The political scene in alternate realities


By Ben Brickman

The Republican and Democratic conventions are already fading memories, but this Fall will undoubtedly give us the best and worst of political fighting. It's the American way.

The good news is that when politics is in full swing, so are the best political satirists. This month's ebook recommendations are the acclaimed alternative history stories "Danny Goes to Mars," and "Hillary Orbits Venus," both by author Pamela Sargent. The two political satires are available in Palm Doc, Rocket eBook Reader, MS Reader, and Adobe Acrobat format at

Alternate history

Both of these are stories in the "alternate history" genre, which many of you may not be familiar with. In this relatively new genre, real past events are modified based on "what if" scenarios. These stories are not presented as "tongue in cheek," rather they use a deadpan style, as if this is the way things really happened. They illustrate how a slight twist in events could lead to bizarre changes in history.

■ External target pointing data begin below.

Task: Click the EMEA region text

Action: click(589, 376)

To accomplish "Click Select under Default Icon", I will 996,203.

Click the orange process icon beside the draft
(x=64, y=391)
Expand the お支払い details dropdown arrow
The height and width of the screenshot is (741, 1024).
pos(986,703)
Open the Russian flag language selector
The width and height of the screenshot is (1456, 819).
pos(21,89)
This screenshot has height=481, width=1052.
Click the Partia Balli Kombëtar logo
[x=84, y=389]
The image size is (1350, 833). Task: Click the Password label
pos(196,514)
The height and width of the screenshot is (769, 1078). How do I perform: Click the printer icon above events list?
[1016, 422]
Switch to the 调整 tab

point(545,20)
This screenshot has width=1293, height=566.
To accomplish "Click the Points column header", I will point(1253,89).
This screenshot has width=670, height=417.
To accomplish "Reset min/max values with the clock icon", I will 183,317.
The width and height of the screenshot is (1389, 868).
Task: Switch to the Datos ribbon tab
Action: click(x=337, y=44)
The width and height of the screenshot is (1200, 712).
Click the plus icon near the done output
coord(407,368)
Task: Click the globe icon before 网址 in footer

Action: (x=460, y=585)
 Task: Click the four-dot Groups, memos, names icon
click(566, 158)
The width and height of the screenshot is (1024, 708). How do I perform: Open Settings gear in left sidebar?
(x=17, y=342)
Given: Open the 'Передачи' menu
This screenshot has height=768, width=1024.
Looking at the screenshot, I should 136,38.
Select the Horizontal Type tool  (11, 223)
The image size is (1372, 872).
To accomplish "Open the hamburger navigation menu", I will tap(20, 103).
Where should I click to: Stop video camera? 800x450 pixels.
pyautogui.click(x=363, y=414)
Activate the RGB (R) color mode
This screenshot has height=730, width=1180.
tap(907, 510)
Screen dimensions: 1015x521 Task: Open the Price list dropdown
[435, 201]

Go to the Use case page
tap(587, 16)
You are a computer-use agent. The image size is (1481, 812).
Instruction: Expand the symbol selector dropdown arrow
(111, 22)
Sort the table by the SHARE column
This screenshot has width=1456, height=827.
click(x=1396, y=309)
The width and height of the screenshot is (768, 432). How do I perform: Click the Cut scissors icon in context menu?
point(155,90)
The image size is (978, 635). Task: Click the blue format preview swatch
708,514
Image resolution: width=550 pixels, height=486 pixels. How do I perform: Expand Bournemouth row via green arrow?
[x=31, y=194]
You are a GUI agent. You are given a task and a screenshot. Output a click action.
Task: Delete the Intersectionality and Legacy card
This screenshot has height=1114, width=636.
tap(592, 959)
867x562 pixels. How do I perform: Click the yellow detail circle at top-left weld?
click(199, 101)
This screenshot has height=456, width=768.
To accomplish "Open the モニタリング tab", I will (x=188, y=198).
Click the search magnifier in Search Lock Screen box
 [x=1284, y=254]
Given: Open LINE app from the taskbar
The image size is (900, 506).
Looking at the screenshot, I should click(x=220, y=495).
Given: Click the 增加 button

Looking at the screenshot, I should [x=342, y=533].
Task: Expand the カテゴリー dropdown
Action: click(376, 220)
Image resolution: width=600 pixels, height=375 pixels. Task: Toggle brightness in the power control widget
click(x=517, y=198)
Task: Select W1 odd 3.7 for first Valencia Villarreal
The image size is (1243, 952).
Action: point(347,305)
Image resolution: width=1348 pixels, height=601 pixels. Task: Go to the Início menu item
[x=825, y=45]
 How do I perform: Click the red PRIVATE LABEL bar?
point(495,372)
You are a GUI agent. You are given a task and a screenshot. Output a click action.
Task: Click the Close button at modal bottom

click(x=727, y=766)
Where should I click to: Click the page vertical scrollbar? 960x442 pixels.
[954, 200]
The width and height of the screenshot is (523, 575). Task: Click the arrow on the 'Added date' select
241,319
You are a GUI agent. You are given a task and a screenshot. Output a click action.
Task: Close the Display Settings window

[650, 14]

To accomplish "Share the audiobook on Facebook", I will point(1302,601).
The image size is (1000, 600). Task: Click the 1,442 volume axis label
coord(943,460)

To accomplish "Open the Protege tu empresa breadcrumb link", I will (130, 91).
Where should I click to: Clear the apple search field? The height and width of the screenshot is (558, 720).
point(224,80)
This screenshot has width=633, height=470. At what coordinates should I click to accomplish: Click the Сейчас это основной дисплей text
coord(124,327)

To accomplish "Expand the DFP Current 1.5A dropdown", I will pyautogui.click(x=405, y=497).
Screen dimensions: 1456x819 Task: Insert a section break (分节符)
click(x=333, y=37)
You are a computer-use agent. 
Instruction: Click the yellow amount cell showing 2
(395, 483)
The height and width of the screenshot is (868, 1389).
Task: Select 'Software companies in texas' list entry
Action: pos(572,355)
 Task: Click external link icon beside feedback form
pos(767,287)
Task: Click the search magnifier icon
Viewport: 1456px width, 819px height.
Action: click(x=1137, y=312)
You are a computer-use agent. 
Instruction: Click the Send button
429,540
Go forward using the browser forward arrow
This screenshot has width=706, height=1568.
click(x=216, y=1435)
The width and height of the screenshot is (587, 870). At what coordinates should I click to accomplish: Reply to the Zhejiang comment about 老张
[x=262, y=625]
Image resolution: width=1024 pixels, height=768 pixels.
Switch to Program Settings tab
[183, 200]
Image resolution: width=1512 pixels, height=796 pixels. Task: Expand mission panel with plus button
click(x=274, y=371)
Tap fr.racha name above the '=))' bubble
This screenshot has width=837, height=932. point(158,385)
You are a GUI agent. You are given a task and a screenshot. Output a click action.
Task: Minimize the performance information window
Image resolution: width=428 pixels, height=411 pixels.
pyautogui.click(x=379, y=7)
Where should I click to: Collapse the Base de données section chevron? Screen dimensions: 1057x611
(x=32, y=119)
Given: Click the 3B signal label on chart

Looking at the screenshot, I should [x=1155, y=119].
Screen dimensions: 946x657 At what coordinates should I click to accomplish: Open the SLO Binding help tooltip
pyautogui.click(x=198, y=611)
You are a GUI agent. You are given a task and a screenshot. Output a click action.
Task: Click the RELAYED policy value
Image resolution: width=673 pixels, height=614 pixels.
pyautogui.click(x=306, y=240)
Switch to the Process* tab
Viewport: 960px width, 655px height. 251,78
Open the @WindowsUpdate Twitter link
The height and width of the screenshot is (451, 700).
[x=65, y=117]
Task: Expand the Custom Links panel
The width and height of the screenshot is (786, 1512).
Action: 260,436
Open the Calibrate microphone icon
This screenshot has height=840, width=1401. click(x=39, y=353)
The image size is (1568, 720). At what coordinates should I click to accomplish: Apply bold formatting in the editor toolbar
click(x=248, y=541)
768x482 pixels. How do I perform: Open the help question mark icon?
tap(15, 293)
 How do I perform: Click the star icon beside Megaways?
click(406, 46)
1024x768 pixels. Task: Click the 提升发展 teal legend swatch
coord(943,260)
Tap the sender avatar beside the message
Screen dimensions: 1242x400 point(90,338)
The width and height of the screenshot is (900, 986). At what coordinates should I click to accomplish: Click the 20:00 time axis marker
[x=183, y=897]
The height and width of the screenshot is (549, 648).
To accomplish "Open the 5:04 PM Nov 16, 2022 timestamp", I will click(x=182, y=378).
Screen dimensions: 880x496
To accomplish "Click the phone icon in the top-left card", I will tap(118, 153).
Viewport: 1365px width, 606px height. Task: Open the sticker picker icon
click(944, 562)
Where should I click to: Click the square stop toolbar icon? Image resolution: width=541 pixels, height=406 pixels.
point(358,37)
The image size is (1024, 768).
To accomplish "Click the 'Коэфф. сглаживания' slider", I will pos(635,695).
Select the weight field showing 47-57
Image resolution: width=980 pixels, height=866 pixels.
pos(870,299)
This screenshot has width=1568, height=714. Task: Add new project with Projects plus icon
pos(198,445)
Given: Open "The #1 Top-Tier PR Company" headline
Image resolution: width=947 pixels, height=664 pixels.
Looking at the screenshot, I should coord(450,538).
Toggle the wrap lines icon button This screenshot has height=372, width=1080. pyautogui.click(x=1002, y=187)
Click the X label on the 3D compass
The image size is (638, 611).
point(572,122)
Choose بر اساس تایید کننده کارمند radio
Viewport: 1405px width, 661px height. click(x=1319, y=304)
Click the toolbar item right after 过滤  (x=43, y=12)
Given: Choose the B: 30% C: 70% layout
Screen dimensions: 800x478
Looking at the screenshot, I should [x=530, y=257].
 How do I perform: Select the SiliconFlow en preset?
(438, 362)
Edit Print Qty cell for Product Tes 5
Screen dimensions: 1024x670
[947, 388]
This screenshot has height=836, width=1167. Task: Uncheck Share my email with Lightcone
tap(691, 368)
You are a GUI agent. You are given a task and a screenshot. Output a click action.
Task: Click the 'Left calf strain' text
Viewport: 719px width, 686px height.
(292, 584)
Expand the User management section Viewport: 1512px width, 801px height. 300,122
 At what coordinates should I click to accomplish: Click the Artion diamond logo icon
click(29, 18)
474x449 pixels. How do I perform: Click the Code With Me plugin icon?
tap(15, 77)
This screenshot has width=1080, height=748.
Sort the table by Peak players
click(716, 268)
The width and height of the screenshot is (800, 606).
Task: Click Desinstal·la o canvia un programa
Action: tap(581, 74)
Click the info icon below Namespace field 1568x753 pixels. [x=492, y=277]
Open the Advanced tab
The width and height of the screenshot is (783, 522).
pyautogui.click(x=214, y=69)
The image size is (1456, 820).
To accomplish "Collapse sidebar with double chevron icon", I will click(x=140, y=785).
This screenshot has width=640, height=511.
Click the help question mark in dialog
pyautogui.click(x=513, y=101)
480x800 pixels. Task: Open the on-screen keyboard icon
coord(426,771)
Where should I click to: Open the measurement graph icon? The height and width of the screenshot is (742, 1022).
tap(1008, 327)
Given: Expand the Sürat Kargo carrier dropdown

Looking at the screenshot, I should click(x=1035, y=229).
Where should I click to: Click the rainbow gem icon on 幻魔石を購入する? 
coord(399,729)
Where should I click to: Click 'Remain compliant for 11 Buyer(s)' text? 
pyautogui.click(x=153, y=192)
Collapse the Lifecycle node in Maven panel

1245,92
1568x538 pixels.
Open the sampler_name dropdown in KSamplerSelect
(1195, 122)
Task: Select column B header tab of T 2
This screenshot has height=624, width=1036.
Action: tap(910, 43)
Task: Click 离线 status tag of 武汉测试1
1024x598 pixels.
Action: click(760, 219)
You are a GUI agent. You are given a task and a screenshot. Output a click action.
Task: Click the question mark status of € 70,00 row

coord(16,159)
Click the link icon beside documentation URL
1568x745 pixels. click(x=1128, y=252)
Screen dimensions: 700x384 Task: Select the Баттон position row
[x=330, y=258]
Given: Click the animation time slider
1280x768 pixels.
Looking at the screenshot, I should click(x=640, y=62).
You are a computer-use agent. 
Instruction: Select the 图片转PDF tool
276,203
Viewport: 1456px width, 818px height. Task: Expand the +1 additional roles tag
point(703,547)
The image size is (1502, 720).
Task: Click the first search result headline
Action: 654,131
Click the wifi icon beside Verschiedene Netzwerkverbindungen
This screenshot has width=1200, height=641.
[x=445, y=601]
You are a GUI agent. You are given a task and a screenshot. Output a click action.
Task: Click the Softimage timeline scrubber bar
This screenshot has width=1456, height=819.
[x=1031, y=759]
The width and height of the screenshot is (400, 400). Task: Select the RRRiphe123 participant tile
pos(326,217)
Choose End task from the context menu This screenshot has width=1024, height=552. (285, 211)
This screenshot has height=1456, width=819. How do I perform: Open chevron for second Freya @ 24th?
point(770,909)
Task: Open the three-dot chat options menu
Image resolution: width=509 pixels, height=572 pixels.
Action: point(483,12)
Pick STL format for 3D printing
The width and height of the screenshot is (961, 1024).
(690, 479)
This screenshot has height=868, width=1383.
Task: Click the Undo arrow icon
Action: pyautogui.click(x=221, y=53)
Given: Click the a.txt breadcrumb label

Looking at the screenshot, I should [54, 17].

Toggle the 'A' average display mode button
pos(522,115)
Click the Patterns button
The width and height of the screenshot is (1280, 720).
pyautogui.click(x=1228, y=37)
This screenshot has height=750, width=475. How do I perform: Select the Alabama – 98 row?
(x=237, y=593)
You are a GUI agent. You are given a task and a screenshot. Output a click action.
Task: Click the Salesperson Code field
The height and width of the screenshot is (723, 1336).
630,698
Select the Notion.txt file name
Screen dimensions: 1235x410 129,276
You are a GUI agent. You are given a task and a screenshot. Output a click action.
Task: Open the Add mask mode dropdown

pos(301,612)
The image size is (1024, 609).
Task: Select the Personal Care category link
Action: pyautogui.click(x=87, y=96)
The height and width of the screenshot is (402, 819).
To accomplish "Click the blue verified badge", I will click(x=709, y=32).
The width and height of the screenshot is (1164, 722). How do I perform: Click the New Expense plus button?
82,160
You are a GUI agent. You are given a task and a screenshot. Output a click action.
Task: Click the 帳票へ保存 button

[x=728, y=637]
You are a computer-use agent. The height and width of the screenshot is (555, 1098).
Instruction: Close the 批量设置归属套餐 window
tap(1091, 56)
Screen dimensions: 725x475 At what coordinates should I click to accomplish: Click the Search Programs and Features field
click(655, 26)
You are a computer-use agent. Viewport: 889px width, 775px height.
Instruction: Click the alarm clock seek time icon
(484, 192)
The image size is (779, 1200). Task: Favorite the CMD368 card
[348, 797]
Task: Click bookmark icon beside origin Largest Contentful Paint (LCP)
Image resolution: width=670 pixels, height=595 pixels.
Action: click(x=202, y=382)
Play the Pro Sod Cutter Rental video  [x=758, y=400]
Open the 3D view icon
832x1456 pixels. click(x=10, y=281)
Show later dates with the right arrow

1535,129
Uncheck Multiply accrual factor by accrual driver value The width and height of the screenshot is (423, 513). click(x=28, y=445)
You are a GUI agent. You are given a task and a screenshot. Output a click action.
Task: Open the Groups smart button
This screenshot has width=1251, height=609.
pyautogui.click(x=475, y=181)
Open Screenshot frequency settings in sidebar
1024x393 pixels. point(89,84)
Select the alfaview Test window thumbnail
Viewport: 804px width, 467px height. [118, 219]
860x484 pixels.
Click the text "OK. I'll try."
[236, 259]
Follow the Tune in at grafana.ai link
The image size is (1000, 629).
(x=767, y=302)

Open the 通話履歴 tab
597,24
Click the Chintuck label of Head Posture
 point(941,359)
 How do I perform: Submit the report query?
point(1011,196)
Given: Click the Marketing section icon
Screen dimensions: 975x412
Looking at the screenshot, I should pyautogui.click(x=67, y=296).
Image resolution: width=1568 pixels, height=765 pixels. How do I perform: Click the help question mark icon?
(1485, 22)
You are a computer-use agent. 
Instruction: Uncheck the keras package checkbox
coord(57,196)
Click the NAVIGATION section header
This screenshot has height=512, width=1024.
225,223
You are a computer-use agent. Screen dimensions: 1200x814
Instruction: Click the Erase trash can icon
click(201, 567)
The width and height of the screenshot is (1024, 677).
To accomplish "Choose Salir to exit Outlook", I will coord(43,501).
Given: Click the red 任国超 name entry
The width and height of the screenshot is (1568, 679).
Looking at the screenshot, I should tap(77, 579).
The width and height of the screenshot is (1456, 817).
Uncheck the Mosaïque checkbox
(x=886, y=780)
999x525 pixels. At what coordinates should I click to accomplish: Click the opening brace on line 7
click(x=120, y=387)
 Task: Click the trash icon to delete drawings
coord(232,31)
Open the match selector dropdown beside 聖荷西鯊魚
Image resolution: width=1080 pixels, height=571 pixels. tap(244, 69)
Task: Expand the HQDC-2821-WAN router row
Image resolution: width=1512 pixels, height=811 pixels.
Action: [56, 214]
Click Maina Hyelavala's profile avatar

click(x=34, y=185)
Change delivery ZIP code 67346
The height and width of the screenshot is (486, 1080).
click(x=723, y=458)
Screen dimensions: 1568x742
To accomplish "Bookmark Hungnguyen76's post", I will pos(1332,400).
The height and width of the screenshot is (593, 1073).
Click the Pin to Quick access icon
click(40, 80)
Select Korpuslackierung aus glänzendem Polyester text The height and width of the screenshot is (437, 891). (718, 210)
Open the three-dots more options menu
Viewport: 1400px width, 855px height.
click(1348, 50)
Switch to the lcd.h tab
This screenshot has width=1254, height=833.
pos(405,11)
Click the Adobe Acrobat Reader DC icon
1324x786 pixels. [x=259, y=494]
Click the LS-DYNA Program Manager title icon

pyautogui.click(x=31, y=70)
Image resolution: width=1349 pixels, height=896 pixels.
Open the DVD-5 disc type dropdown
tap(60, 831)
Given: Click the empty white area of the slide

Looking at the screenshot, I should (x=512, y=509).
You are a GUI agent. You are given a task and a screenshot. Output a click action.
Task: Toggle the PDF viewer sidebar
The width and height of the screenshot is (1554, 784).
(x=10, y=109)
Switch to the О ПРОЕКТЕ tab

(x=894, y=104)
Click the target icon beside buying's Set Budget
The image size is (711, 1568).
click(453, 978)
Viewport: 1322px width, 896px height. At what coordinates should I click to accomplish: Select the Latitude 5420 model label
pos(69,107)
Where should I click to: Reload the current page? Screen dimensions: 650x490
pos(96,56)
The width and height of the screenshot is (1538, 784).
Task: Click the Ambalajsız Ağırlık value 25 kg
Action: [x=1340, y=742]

I have to admit that before I read my first alternate history story, I was skeptical. I usually prefer hard science fiction, horror, fantasy, and an occasional mystery or action story. What I found was that alternate history can be very satisfying and that it actually owes a lot to both science fiction and fantasy. Some authors consider alternate history to be in the same category as science fiction, fantasy, and horror--the so-called "speculative fiction" genres. You can find good alternate history stories appearing on the ballots for the Nebula award and World Fantasy awards with increasing regularity as more authors test the limits of traditional science fiction and fantasy.

Some alternate history stories have a definite science fiction bent and get lumped into that category. You can see this in alternate history stories based loosely on time travel themes or parallel universe themes. Others, like the two highlighted here, involve science fiction only in passing (both involve space travel but are told as if this is just the way things happened).


Pamela Sargent explained the relationship between alternate history and science fiction this way:

For some time now, I've had the feeling that we're all living in a continuum that has branched off from the main historical line--that line where the Soviet Union still exists and there are moon bases and the first manned mission to Mars is underway. Or maybe the main line isn't that one, but a world where anyone still alive is sifting through radioactive rubble after a global nuclear war. Imagine believing in 1975 that in less than two decades Ronald Reagan would become president of the United States, the Soviet Union would collapse, Nelson Mandela would lead South Africa's government, and average people would have home computers more powerful than the ones NASA used to land on the moon. People who wonder about the plausibility of alternate history stories should remember how strange real history has been.